Why not shift to a plant-based diet? Despite demonstrated health benefits, the fact that a vegan diet is one of the most important individual actions we can take to reduce our environmental impact, and the truly mind-numbing horror of more than 70 billion animals being killed every year for our consumption, most people still have a deep internal resistance to such a change.
This makes sense. What we eat is an integral part of our lives. Food is a significantly cultural object, woven deep into our identities as one of the first habits of our development, imparted to us by our families and communities. When vegans are critical of animal product consumption, it’s perceived as a direct attack on one’s identity. There is nothing more human than to respond by using psychological fallacies and biases to rationalize away this criticism.
This cognitive dissonance takes a few forms. Ad hominem attacks, such as “preachy vegans” and “soyboys,” avoid having to engage with the content of the arguments. Others dissociate; they accept that the arguments are right but distance their identity — their moral self — from their behavior.
Some retroactively shape their ethical commitments to conform with their behavior, claiming “it is the natural order for humans to dominate animals” or that “individual action makes no impact on the world,” failing to even minimally address the moral and environmental criticisms.
All of this applies only to people with access to food alternatives, as well as knowledge about these effects. I do not expect people to eat fully plant-based diets if they live in food deserts, lack the means (financial or otherwise) to do so, or if they are not even aware of the health, environmental and moral ramifications of their choices.

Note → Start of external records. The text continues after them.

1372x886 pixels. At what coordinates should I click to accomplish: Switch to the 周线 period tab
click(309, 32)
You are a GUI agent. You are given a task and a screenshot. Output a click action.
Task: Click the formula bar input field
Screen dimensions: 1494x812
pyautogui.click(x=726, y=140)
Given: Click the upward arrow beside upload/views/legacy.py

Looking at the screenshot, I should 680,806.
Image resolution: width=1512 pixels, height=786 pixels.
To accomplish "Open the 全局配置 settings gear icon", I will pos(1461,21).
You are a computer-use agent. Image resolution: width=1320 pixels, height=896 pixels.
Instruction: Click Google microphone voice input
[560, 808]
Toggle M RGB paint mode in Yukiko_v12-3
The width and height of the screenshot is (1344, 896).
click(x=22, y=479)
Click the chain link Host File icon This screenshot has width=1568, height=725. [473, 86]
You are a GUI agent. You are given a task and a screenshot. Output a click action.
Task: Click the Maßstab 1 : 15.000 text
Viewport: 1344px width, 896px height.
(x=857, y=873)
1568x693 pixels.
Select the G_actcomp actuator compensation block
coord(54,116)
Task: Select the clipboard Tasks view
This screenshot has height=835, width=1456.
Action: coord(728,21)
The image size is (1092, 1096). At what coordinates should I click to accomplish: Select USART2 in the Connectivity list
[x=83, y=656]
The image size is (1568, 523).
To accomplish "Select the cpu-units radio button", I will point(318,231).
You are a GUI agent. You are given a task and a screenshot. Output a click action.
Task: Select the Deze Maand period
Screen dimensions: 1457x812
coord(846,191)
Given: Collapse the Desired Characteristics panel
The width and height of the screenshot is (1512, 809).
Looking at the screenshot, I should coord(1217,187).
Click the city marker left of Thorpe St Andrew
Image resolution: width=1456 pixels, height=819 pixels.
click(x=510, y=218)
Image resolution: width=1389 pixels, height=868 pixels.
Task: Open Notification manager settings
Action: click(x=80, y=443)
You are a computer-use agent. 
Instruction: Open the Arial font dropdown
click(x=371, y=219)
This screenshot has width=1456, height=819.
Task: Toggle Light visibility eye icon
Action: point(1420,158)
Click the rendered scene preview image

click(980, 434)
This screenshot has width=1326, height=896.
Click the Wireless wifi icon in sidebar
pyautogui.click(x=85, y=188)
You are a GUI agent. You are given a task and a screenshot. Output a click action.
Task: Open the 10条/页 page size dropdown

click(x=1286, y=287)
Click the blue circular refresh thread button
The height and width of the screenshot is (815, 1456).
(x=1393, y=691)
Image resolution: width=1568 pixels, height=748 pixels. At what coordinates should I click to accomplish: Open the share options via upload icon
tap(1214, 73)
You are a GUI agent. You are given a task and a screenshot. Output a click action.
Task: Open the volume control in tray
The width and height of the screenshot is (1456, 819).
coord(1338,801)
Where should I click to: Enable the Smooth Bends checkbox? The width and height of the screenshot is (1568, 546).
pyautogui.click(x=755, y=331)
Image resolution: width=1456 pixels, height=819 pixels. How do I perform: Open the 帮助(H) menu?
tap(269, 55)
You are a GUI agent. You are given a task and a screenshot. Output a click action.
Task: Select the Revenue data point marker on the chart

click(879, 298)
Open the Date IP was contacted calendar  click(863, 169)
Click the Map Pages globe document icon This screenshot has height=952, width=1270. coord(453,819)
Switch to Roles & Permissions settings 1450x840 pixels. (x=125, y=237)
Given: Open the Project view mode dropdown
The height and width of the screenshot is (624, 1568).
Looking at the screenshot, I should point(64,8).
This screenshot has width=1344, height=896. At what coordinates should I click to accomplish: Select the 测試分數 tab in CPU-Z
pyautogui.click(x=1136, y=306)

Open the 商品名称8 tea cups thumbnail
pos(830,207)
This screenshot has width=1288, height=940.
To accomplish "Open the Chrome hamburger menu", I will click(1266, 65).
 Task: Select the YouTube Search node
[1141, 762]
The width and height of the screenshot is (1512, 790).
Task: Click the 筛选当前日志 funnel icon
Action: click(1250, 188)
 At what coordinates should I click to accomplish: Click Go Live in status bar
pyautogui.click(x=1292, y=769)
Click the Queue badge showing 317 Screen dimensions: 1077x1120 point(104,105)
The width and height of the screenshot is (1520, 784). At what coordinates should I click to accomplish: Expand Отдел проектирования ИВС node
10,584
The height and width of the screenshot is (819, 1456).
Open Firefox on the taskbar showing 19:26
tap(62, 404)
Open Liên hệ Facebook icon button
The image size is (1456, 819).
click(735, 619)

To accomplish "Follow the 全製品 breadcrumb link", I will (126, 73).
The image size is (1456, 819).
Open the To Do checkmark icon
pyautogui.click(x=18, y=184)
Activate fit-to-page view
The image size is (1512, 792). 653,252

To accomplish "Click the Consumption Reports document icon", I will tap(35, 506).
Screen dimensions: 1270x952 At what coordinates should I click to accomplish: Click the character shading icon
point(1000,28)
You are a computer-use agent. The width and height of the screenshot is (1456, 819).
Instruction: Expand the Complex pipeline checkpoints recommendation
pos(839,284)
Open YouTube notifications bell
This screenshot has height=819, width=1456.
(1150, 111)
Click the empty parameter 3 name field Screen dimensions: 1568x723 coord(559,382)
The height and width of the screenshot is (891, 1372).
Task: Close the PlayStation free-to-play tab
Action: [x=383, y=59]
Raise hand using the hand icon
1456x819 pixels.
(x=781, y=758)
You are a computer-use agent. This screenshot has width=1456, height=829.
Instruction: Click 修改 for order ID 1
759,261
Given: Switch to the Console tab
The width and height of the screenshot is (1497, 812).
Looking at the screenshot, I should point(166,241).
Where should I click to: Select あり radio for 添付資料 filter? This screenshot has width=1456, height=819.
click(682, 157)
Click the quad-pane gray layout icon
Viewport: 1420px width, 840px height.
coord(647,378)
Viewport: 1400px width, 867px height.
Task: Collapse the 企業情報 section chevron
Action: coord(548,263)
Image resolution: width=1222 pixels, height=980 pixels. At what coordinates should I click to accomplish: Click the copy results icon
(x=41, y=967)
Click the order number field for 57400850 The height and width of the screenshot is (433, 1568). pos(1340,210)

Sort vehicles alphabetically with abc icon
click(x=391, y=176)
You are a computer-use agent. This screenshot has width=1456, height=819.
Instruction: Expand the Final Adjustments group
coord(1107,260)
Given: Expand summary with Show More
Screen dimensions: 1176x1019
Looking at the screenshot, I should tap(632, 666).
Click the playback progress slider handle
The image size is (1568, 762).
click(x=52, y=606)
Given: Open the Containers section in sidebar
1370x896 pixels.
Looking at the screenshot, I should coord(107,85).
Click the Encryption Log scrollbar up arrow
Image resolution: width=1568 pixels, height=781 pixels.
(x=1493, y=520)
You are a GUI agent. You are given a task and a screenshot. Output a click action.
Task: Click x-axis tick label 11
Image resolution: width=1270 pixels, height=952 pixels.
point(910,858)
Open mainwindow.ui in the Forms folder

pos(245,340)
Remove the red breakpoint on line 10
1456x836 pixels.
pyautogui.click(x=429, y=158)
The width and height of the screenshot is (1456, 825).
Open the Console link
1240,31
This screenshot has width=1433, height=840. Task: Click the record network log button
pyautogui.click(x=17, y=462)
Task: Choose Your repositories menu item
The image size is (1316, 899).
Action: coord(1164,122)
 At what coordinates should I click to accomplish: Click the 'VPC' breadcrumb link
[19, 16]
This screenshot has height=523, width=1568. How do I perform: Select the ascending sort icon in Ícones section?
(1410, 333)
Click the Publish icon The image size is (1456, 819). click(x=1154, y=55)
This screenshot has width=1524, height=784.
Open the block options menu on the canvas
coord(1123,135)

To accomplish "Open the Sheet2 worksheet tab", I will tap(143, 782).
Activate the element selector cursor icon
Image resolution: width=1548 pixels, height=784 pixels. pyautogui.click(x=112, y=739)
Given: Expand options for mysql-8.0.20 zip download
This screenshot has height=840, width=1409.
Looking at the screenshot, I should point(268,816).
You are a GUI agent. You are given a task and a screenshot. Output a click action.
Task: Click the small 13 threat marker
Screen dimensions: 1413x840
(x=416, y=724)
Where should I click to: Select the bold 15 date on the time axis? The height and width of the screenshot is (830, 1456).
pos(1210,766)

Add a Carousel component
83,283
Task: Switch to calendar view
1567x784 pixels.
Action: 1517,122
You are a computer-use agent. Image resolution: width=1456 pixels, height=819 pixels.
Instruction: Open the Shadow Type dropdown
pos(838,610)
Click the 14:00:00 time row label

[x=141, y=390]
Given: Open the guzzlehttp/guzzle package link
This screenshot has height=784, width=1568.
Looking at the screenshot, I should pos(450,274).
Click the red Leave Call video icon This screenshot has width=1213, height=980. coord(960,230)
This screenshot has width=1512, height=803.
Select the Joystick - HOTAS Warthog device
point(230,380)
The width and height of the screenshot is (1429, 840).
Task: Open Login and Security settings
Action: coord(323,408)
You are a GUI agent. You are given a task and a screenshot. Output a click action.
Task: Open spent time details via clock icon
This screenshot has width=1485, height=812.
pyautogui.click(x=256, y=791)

Responsibility cuts both ways, however. Those who do have the ability to move toward plant-based diets ought to do so, not only for the reasons above, but because doing so will increase demand for plant-based substitutes, thus driving down their prices and giving more people access to make that choice as well.
Up until the last decade or so, the gatekeepers of information — mass media, their corporate agricultural sponsors and the U.S. government — have steadily fed the population reassurance and support for its obedient consumption of animals. Only recently has access to information about animal products and access to plant-based substitutes become available to the mass public. The race of fast food joints to offer vegan burgers, international recognition that the intentional burning of the Amazon rainforest has been for cattle farms, and last week’s New York Times op-ed defending vegan activism have all been important milestones for the movement entering mainstream discourse.
Having been vegan for almost a year, in large part thanks to the access to vegan food on-campus I had through the Maryland Food Co-op, this is the single issue that has brought out the kind of “triggered” reactions from friends, family and others I usually see in the context of disparaging campus SJWs: head-in-the-sand rejection and lashing out.
Corporate and state power have crafted a “safe space” for these consumption habits, normalizing and reproducing the justifications for them in every facet of our lives. The simple existence of vegans (let alone our voices) disrupts this safe space, interjecting the unpleasant thought that you may be complicit in untold levels of suffering and environmental destruction — hence why we have been shut out of media and public spaces for so long.
Unfortunately, as Tyler Durden said, “You are not special. You’re not a beautiful and unique snowflake. You’re the same decaying organic matter as everything else.” And your life is no more precious than the lives of the animals and vulnerable people who suffer because of your choices. He continued: “We’re all part of the same compost heap. We’re all singing, all dancing crap of the world.”